MetricGAN: Generative Adversarial Networks based Black-box Metric Scores Optimization for Speech Enhancement

Adversarial loss in a conditional generative adversarial network (GAN) is not designed to directly optimize evaluation metrics of a target task, and thus, may not always guide the generator in a GAN to generate data with improved metric scores. To overcome this issue, we propose a novel MetricGAN approach with an aim to optimize the generator with respect to one or multiple evaluation metrics. Moreover, based on MetricGAN, the metric scores of the generated data can also be arbitrarily specified by users. We tested the proposed MetricGAN on a speech enhancement task, which is particularly suitable to verify the proposed approach because there are multiple metrics measuring different aspects of speech signals. Moreover, these metrics are generally complex and could not be fully optimized by Lp or conventional adversarial losses.

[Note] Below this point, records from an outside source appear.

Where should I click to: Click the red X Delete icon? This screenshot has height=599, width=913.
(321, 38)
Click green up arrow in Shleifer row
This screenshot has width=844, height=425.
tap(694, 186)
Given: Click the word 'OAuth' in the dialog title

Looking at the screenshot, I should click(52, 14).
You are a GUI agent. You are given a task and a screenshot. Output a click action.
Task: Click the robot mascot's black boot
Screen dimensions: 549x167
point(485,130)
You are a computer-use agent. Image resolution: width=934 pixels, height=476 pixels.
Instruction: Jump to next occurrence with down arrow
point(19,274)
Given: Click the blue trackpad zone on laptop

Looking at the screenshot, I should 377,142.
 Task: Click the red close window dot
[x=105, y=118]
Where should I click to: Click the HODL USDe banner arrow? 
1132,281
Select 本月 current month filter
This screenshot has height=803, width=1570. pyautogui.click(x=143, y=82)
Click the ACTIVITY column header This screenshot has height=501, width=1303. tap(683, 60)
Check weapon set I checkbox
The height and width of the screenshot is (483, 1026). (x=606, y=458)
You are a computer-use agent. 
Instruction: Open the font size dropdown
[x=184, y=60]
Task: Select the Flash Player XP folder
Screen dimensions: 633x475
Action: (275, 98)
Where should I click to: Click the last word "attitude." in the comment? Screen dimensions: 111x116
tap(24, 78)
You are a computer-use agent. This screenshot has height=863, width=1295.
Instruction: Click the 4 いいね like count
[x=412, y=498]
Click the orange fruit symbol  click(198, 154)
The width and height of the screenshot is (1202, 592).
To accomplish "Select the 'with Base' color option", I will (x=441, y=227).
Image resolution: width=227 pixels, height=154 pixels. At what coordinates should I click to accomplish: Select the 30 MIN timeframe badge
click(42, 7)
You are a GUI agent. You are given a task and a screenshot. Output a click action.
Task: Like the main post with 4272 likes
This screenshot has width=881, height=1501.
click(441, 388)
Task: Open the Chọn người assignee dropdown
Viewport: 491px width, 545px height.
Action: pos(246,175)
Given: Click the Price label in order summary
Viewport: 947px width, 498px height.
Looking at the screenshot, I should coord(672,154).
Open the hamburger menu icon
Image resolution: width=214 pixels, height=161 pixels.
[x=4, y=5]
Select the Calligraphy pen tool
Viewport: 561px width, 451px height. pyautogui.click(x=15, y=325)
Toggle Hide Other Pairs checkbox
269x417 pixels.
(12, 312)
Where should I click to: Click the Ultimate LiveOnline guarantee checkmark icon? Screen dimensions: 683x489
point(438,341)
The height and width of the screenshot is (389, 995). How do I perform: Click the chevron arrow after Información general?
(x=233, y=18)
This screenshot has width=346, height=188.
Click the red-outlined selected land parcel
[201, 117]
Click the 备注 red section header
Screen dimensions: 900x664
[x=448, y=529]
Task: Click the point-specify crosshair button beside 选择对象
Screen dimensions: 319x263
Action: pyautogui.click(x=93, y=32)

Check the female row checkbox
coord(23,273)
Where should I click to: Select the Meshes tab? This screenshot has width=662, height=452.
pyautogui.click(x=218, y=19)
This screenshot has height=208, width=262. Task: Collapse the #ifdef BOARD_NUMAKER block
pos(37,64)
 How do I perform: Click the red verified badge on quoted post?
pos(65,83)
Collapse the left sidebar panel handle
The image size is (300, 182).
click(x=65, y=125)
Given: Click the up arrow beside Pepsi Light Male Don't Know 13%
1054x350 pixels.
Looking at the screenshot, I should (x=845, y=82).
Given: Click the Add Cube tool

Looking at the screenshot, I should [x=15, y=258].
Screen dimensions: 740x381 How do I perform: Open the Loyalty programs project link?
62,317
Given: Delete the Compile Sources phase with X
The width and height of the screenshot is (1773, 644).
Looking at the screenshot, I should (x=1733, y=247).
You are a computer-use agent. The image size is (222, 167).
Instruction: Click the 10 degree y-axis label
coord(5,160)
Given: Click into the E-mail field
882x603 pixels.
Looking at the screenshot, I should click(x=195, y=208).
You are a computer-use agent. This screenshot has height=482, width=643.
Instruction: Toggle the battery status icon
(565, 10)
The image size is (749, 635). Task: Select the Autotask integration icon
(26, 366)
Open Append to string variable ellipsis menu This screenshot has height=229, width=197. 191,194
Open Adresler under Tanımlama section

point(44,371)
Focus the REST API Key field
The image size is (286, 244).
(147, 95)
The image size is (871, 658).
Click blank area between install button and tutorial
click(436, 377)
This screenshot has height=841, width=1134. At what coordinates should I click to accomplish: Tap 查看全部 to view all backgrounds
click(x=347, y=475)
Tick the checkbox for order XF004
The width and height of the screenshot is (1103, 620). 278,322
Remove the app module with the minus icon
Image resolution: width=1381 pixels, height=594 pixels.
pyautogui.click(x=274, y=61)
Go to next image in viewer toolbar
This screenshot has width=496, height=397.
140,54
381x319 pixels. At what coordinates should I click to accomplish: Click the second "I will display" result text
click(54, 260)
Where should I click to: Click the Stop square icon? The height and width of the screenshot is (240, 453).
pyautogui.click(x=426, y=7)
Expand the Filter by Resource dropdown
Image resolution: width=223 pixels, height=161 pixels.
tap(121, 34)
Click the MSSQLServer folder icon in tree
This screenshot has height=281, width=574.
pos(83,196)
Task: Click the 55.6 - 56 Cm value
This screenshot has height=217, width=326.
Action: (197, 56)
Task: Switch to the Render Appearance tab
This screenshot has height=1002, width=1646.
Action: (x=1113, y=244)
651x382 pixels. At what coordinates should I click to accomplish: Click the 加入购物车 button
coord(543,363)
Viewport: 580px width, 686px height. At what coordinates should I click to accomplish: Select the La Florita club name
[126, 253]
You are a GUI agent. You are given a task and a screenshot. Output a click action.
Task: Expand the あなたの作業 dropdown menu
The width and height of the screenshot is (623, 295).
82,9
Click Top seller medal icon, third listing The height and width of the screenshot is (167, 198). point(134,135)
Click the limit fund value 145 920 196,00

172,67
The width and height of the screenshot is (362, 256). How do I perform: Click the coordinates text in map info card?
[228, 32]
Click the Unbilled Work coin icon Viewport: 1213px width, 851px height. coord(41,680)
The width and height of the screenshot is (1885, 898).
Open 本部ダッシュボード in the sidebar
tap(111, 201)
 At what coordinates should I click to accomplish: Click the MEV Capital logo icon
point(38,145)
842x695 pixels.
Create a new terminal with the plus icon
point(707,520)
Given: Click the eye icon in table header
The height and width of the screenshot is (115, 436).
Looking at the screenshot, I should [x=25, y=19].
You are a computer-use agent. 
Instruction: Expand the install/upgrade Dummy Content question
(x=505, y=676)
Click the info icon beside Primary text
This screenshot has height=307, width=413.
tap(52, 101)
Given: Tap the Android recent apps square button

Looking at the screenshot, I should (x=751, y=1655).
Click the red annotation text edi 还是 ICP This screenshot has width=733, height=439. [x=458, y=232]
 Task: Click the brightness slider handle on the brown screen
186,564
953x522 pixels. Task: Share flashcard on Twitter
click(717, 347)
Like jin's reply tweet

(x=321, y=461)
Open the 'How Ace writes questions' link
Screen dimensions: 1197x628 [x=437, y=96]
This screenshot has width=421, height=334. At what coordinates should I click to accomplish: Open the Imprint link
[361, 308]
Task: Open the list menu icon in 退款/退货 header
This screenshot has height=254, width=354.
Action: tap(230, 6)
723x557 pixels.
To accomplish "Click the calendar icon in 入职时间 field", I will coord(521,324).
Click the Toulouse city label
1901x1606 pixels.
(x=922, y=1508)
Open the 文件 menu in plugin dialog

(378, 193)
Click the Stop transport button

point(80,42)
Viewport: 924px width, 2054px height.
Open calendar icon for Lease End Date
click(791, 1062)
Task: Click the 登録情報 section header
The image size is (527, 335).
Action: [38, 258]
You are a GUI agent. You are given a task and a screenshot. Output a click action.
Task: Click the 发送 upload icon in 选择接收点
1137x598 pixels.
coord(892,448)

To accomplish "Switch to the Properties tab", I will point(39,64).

Learning with Learned Loss Function: Speech Enhancement with Quality-Net to Improve Perceptual Evaluation of Speech Quality

Utilizing a human-perception-related objective function to train a speech enhancement model has become a popular topic recently. This is primarily because the conventional mean squared error (MSE) loss cannot reflect auditory perception well. Among the human-perception-related metrics, the perceptual evaluation of speech quality (PESQ) is a typical one, and has been proven to provide a high correlation to the quality scores rated by humans. Owing to its complex and non-differentiable properties, however, the PESQ function may not be used to optimize speech enhancement models directly. In this study, we propose optimizing the enhancement model with an approximated PESQ function, which is differentiable and learned from the training data. The experimental results indicate that the average PESQ score of the enhanced speech fine-tuning by the learned loss function can further improve 0.1 points, as compared to that with the MSE-based pre-trained model.

Incorporating Symbolic Sequential Modeling for Speech Enhancement

In a noisy environment, a lossy speech signal can be automatically restored by a listener if he/she knows the language well. That is, with the built-in knowledge of a "language model", a listener may effectively suppress noise interference and retrieve the target speech signals. Accordingly, we argue that familiarity with the underlying linguistic content of spoken utterances benefits speech enhancement (SE) in noisy environments. In this study, in addition to the conventional modeling for learning the acoustic noisy-clean speech mapping, an abstract symbolic sequential modeling is incorporated into the SE framework. This symbolic sequential modeling can be regarded as a "linguistic constraint" in learning the acoustic noisy-clean speech mapping function. In this study, the symbolic sequences for acoustic signals are obtained as discrete representations with a Vector Quantized Variational Autoencoder algorithm. The obtained symbols are able to capture high-level phoneme-like content from speech signals. The experimental results demonstrate that the proposed framework can significantly improve the SE performance in terms of perceptual evaluation of speech quality (PESQ) and short-time objective intelligibility (STOI) on the TIMIT dataset.